Lighting is a valuable way to enhance the experience of the user and to reinforce the legibility of a space. Projects are not given to us as a means of demonstrating how many techniques we have learned, surely our role is to elucidate the space and to delight the users. I’m not suggesting we shouldn’t create focal points or to render the project so boring that we may as well have not bothered, but I do think that confidence and a sparing approach leads to more successful and timeless projects than those where the designer has gone large.
And of fees and economics: Let’s say you’ve won a project and your fee for (RIBA) Stage 2 Concept is 100 hours collectively. You might spend 10 hours of that on generating ideas, another 10 in design team meetings and the other 80 generating your documentation.

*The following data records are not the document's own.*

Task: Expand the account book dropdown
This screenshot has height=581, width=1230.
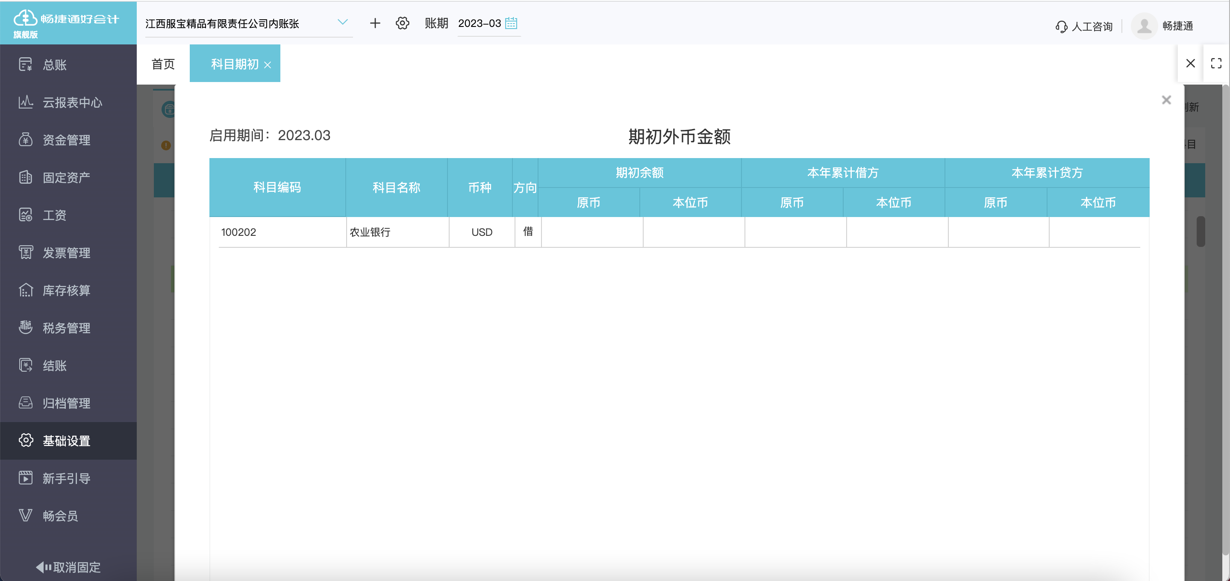Action: 345,22
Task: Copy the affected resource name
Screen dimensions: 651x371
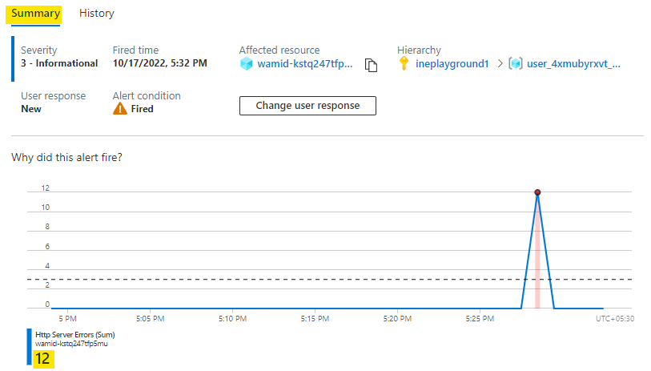Action: click(x=371, y=65)
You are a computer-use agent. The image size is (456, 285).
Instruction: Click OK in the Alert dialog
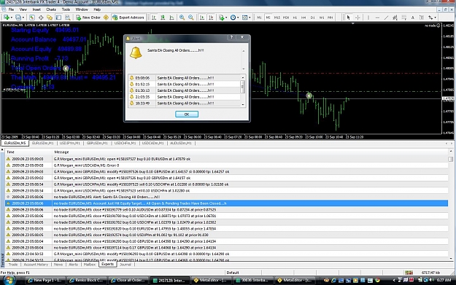coord(187,114)
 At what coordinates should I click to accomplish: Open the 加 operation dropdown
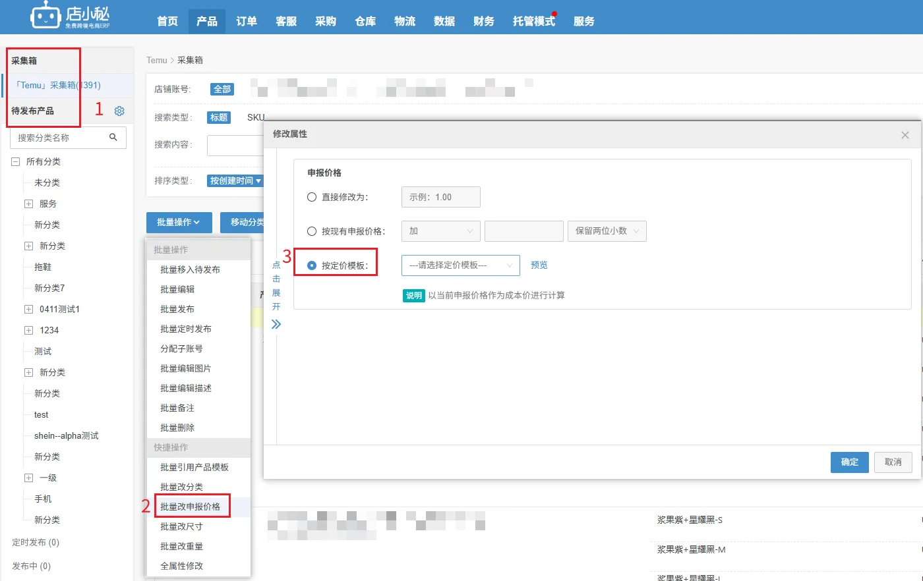click(x=440, y=231)
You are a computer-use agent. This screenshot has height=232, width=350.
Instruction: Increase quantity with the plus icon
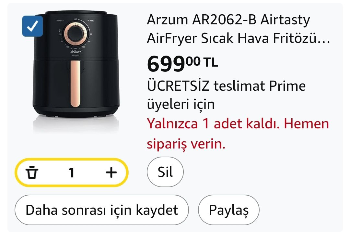[x=111, y=173]
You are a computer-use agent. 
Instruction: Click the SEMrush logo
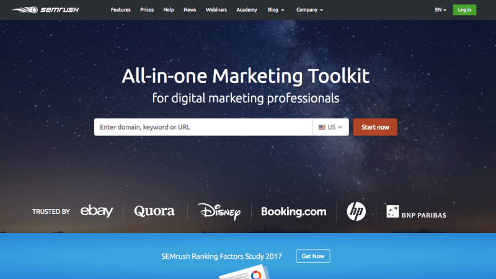click(45, 10)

If you’ve left the meeting room without committing to what’s important and you’ve got a surfeit of ideas, you’ll be producing sketches, renders, pages more documentation. If you decide to absorb the time to do the right thing as a designer rather than tapping-up the client then the over-spend might conservatively be 20%, or 16 hours. Whereas if you’d chosen to sweat on the concepts for 20% longer and focus on what you really believe in, that’s only 2 more hours. And you are leaving the meeting room with a clearer vision, hence less material and options to document. You probably won’t see savings in time spent but at least you’ve got more time to build a convincing presentation around a solid concept.

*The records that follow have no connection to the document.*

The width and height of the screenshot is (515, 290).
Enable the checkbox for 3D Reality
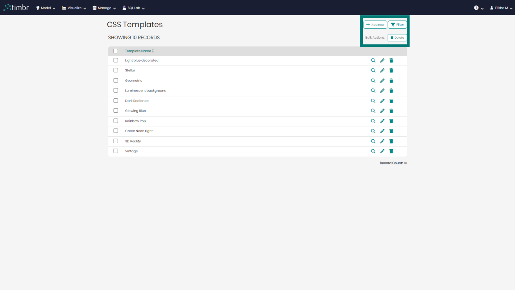[116, 141]
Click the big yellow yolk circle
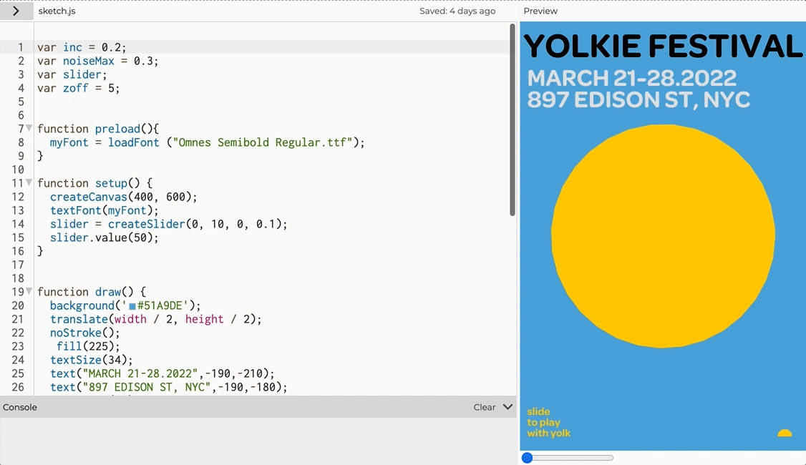806x465 pixels. pos(663,236)
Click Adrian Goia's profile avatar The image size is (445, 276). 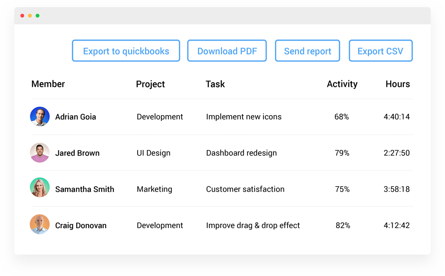pyautogui.click(x=40, y=117)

Downstream stages are all similarly affected: imagine the impact on time and fee of flabby, incoherent designs – all that detailing, including construction level and implementation. And for what? An illegible and confusing array of stuff that meant you had to downgrade all the lighting to ‘value-engineer’ it to a price when you could have spent the budget wisely on a few truly excellent products that work beautifully, create great lighting and bring joy to the space, one that gives the client value and reinforces your own reputation.
My preference and the working style for my office is to create recommendations for our clients – we’re hired to solve challenges, not present multiple choice solutions for our projects. Most of our work, therefore, focuses on a strong and coherent solution and occasionally (but very infrequently) we will offer an alternative scenario where the choice really could be subjective. It’s imperative that we’ve received (and understood) a good design brief but assuming that our clients understand and trust us, they usually want a decisive and not an iterative process of realising the design.
We shouldn’t try to copy what other people have achieved but we should learn why their designs are so effective and durable. Disregarding those projects and products which have fared well over time and which users still love could be regarded as arrogant or at best, ignorant. In so many cases, enduring designs are successful because they are simple and well-executed.
In conclusion, simplification really is important in delivering optimal projects. Professionally speaking, my aims would be to use the time and fee agreed with my client as wisely as possible, to deliver value and in so doing, to create strong, exemplary designs that people will love – to engender a sense of attachment with our clients that the likes of Brooks, Braun and Leica have all achieved. And maybe make a modest profit in the process.